**PROBLEM TO WORK ON:** Write out exactly the lines from the one containing "Like the main post by Erik Lamela" through the last line of the records below, including both.

Saved entries
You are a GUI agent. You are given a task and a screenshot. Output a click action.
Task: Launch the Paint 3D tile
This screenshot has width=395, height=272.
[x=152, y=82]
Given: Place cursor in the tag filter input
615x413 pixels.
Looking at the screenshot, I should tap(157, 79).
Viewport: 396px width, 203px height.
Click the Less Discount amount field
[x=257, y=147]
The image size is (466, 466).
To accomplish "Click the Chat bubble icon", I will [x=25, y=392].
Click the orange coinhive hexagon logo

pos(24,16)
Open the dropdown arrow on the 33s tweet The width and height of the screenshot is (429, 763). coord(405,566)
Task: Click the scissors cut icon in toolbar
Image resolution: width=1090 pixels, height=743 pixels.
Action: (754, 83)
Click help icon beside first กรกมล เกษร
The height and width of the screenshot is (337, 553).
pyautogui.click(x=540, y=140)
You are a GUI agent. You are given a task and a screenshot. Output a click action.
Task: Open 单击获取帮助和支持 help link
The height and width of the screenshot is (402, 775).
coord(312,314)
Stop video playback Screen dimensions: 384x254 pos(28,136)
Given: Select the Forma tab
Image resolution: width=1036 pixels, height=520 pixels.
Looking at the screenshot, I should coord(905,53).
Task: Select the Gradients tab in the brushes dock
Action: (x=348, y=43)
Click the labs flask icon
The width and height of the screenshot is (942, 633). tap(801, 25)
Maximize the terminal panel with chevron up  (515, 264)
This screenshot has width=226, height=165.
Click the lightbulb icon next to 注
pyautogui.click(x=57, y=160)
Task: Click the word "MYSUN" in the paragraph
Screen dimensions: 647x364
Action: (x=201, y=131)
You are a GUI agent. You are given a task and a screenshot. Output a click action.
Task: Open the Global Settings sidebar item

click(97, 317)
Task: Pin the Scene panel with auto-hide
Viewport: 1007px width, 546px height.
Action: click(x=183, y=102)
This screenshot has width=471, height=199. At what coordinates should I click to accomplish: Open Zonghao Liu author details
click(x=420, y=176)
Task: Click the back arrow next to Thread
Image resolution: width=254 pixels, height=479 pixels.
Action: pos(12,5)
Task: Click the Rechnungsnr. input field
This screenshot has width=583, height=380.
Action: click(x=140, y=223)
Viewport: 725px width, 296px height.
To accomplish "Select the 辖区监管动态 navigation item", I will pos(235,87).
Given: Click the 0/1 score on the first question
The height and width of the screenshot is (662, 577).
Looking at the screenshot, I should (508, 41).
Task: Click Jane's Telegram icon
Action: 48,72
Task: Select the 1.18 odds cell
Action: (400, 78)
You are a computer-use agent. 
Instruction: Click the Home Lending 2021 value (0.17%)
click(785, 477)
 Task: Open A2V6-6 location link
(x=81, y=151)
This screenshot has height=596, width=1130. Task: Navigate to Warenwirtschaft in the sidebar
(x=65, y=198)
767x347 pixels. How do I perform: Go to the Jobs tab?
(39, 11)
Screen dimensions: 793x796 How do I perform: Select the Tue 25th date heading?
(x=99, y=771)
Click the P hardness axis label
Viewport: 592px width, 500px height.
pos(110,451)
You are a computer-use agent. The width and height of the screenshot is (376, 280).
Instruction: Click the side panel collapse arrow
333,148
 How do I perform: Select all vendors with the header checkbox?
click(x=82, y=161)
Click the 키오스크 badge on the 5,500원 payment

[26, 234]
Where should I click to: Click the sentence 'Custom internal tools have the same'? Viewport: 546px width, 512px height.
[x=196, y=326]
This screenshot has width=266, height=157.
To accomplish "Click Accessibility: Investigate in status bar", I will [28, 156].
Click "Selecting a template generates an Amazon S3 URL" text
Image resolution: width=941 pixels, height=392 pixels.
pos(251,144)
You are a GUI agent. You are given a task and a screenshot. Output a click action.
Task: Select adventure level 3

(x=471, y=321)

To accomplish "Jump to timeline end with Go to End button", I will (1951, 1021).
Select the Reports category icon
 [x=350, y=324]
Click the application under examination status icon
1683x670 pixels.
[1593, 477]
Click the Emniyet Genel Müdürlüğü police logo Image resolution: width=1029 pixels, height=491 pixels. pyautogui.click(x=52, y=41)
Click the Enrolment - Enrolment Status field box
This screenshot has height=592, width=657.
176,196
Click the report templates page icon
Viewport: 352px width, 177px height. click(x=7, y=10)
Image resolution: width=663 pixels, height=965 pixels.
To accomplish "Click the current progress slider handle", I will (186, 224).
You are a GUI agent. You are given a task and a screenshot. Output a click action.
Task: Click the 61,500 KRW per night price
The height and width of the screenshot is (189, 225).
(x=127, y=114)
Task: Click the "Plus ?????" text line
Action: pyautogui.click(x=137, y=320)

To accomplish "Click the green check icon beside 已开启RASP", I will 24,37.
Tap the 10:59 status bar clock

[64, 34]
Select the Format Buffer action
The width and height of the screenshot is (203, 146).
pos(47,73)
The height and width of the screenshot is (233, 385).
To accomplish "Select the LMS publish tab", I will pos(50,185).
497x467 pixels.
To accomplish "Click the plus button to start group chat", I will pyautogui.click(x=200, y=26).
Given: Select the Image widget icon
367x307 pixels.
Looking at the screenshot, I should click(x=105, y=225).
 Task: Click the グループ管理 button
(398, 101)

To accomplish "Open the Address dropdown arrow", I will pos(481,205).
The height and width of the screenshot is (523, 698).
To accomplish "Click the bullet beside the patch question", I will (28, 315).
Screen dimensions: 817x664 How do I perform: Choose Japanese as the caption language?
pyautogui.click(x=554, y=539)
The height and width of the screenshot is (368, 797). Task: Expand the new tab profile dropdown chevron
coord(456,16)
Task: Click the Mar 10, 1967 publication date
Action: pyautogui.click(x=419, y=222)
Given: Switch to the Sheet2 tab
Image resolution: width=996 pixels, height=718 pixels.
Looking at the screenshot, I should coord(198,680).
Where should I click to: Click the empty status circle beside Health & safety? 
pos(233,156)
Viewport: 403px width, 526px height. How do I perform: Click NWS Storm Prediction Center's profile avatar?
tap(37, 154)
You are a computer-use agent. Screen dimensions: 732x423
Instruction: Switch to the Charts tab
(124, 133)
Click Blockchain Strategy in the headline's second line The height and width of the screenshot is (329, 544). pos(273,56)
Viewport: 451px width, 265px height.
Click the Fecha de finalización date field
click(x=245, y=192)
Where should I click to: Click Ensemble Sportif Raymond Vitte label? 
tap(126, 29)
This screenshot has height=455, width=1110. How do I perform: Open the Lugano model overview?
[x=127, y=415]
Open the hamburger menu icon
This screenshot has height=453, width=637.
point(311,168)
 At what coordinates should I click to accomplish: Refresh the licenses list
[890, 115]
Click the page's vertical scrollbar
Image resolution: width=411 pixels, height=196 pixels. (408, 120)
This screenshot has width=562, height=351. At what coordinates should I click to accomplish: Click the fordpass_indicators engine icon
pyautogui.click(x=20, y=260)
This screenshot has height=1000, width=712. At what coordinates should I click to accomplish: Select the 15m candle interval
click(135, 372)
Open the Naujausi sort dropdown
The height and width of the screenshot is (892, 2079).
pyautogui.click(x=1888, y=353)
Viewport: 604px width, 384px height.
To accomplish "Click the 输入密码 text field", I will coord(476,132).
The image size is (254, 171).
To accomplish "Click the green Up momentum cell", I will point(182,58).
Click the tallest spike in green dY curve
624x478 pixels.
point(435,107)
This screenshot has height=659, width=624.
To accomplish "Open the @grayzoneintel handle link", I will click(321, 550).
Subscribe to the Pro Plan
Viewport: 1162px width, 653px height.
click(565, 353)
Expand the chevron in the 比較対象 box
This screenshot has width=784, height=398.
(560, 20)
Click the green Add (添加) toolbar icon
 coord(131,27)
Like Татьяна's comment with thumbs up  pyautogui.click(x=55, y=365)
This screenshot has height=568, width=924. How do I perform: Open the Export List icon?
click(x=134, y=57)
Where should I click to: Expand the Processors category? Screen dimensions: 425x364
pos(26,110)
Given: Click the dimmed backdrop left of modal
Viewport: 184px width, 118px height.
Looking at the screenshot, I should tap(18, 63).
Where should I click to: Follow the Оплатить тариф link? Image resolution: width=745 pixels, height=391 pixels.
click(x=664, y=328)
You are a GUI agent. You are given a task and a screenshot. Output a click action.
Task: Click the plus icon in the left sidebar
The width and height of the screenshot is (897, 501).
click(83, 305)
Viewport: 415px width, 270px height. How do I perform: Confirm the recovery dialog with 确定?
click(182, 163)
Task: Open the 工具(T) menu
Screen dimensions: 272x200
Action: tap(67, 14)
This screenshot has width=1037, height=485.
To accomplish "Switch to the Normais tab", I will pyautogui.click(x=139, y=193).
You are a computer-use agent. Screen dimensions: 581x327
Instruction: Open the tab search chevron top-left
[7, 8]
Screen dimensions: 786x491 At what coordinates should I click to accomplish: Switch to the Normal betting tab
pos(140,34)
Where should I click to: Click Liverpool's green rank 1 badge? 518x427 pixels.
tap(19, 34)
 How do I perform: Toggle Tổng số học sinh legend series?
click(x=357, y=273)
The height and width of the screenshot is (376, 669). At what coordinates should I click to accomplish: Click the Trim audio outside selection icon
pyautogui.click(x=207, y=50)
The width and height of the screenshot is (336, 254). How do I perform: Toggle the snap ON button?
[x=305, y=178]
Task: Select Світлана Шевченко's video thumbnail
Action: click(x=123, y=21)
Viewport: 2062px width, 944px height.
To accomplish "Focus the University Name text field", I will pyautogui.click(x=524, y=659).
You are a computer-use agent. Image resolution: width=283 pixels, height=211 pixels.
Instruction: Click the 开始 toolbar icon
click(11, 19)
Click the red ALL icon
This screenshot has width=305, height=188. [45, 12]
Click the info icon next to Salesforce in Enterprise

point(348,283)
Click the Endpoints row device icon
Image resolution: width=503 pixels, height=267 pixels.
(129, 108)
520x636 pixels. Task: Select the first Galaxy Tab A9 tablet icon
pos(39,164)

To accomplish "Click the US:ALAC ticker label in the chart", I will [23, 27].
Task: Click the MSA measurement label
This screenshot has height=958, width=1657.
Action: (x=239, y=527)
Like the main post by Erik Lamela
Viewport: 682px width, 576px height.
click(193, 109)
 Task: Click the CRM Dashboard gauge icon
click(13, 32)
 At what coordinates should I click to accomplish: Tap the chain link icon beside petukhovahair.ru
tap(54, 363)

**RESULT OF THE TASK:**
Like the main post by Erik Lamela
Viewport: 682px width, 576px height.
click(193, 109)
 Task: Click the CRM Dashboard gauge icon
click(13, 32)
 At what coordinates should I click to accomplish: Tap the chain link icon beside petukhovahair.ru
tap(54, 363)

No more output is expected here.